Improving the Quality of Software Code Changes: Expert Knowledge Recovery and Tool Support

The Hong Kong University of Science and Technology
Department of Computer Science and Engineering


PhD Thesis Defence


Title: "Improving the Quality of Software Code Changes: Expert Knowledge 
Recovery and Tool Support"

By

Miss Yida TAO


Abstract

Code changes are essential for software evolution. To safeguard their 
quality, newly submitted changes typically go through a series of quality 
assurance steps before being integrated into the code base. However, 
despite the wide adoption of code review and testing, low-quality 
code-changes are still prevailing. Consequently, developers suffer from 
interrupted workflow and increased workload to handle those low-quality 
code-changes.

In this dissertation, we first investigate software practitioners' 
perspective of codechange quality. We conduct a large-scale exploratory 
study with Microsoft engineers to investigate industrial practice on 
understanding code changes. In addition, by inspecting Eclipse and Mozilla 
patches and surveying their developers, we investigate why patches are 
rejected in code review and the severity of different patch-quality 
issues.

Based on our empirical findings, we propose an automatic approach to 
improve the quality of software code changes in terms of their semantic 
atomicity. Specifically, we combine program slicing and pattern matching 
techniques to partition code changes that address multiple issues. Our 
approach renders promising results in both quantitative and qualitative 
evaluation.

In addition to human-written code changes, we also investigate the quality 
of automatically generated patches produced by program repair techniques. 
We conduct a large-scale human study, in which 95 software practitioners 
use automatically generated patches as debugging aids.
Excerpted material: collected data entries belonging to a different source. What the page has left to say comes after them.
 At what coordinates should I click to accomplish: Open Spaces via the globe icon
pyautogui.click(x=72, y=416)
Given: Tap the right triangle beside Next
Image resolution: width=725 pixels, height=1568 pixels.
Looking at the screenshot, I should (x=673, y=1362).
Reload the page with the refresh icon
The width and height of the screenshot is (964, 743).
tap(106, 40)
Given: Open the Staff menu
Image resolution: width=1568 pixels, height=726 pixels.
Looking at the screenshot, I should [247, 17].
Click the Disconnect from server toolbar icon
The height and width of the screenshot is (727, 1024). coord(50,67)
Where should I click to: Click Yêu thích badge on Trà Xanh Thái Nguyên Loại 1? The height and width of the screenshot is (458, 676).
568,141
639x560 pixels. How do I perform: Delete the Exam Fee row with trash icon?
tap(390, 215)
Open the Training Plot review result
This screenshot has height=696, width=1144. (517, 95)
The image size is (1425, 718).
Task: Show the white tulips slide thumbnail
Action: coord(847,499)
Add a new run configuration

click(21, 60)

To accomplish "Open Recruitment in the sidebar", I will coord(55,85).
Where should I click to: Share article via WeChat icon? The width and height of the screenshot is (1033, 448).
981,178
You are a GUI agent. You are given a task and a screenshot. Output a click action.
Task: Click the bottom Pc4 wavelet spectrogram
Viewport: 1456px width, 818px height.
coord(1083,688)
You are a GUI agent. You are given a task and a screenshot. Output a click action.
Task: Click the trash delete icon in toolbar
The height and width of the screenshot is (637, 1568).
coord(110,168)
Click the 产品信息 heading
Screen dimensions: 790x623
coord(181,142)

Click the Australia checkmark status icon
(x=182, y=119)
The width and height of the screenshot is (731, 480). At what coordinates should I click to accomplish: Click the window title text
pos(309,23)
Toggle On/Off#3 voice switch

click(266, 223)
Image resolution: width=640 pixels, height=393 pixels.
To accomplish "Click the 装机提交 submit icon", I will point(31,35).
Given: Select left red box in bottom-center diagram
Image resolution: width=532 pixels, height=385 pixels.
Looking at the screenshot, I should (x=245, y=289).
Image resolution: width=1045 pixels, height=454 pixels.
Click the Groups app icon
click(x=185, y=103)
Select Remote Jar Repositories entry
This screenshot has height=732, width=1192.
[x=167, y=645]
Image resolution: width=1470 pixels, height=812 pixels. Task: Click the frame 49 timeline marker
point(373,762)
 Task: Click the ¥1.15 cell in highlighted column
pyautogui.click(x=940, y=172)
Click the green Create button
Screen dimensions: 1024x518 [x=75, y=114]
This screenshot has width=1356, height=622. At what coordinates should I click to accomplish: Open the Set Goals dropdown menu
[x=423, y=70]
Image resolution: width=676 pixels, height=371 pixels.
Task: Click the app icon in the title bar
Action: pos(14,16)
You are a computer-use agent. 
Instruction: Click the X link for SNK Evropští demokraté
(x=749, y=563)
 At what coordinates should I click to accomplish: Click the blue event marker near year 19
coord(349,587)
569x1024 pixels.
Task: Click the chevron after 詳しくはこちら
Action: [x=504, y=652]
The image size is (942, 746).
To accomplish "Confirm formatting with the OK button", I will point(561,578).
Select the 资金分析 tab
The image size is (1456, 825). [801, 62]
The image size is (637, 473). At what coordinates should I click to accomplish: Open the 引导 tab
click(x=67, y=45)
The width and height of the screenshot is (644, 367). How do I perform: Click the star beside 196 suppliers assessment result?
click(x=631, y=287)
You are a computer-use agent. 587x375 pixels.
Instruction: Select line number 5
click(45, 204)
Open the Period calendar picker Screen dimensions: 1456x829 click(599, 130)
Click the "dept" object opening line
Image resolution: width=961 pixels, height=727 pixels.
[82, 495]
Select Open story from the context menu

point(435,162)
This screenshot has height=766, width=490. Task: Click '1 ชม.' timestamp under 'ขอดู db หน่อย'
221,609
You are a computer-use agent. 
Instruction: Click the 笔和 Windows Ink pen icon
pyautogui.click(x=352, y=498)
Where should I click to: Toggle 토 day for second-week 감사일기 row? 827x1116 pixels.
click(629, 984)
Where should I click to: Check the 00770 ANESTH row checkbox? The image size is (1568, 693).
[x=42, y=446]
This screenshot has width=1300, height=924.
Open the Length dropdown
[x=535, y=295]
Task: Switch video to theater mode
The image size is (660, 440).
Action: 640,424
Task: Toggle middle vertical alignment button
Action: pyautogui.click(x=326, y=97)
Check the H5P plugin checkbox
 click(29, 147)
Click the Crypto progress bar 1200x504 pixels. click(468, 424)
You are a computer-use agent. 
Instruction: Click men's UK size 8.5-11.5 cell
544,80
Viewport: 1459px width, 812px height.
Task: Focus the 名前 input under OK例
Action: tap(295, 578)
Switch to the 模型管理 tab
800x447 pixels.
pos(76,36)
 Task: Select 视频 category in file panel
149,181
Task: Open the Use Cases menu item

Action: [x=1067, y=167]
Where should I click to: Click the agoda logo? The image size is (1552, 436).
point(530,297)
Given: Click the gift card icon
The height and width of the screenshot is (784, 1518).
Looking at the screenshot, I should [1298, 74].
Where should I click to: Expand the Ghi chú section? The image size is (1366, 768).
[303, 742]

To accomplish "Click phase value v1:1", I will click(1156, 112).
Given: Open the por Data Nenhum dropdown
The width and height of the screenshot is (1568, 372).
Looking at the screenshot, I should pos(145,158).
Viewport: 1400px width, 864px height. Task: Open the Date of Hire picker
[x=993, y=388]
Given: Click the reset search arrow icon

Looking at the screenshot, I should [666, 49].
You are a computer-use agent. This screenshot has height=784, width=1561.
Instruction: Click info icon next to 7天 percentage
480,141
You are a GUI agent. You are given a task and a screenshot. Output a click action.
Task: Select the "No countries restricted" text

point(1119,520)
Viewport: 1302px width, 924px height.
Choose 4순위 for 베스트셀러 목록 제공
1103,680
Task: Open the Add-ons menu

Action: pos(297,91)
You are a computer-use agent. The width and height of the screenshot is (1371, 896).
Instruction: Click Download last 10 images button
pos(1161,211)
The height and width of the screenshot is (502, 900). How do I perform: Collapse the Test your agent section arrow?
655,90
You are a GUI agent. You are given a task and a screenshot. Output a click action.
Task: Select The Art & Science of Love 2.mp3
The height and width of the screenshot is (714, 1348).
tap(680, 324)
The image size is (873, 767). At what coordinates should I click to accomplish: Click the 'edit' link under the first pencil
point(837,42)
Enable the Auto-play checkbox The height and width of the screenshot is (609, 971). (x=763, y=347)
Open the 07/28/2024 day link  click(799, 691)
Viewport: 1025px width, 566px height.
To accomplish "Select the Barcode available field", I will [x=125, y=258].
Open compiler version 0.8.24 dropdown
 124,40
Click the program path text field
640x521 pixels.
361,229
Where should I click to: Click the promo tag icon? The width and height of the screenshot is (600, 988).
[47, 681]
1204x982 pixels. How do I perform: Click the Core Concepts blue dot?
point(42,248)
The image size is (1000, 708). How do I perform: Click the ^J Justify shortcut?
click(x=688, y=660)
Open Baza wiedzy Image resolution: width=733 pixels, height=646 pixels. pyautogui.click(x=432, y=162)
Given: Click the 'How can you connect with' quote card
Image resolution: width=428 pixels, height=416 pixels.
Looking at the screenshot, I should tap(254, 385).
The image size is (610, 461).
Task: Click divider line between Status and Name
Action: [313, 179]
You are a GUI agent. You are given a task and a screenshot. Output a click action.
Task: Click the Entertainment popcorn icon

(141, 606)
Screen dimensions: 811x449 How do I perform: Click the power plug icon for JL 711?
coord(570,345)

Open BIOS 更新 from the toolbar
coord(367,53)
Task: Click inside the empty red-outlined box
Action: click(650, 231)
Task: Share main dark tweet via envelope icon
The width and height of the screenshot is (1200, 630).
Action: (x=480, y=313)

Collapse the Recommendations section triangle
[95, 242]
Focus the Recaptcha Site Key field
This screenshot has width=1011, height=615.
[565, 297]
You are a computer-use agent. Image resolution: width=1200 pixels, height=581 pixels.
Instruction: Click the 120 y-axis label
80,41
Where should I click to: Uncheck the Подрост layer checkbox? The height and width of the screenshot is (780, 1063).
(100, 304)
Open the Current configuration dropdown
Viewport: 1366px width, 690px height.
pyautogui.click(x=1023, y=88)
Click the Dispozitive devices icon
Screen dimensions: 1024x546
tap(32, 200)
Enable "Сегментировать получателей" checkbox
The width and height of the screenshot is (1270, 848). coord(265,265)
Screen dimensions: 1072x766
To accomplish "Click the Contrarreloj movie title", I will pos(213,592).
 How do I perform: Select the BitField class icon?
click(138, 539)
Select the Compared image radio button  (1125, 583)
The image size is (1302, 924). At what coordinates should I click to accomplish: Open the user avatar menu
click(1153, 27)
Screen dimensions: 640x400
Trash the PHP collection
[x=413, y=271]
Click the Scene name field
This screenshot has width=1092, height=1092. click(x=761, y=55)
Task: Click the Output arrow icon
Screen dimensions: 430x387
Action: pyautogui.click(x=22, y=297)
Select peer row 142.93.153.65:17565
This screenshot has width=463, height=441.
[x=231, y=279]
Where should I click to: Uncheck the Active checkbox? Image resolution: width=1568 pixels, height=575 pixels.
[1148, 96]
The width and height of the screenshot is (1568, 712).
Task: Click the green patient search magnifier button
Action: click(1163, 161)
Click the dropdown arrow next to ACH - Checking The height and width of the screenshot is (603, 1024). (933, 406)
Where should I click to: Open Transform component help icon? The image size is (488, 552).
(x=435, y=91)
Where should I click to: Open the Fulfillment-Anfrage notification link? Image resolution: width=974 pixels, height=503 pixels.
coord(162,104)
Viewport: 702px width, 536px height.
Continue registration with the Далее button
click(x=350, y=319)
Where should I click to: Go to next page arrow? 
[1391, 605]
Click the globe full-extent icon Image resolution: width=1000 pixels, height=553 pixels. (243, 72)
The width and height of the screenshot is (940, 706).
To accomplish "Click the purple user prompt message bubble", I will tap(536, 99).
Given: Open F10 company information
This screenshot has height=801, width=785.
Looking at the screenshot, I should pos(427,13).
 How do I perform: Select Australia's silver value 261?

Our regression 
analysis on 337 data points reveals a major impact of patch quality on 
debugging performance. Our qualitative analysis on participants' feedback 
provides further insights on how to improve program repair techniques.

The primary contributions of this dissertation include 1) in-depth 
empirical investigations on the expert knowledge of code-change quality; 
2) an automatic approach to improve the semantic atomicity of code 
changes; and 3) a human study to explore the quality impact of 
automatically generated patches in the debugging context.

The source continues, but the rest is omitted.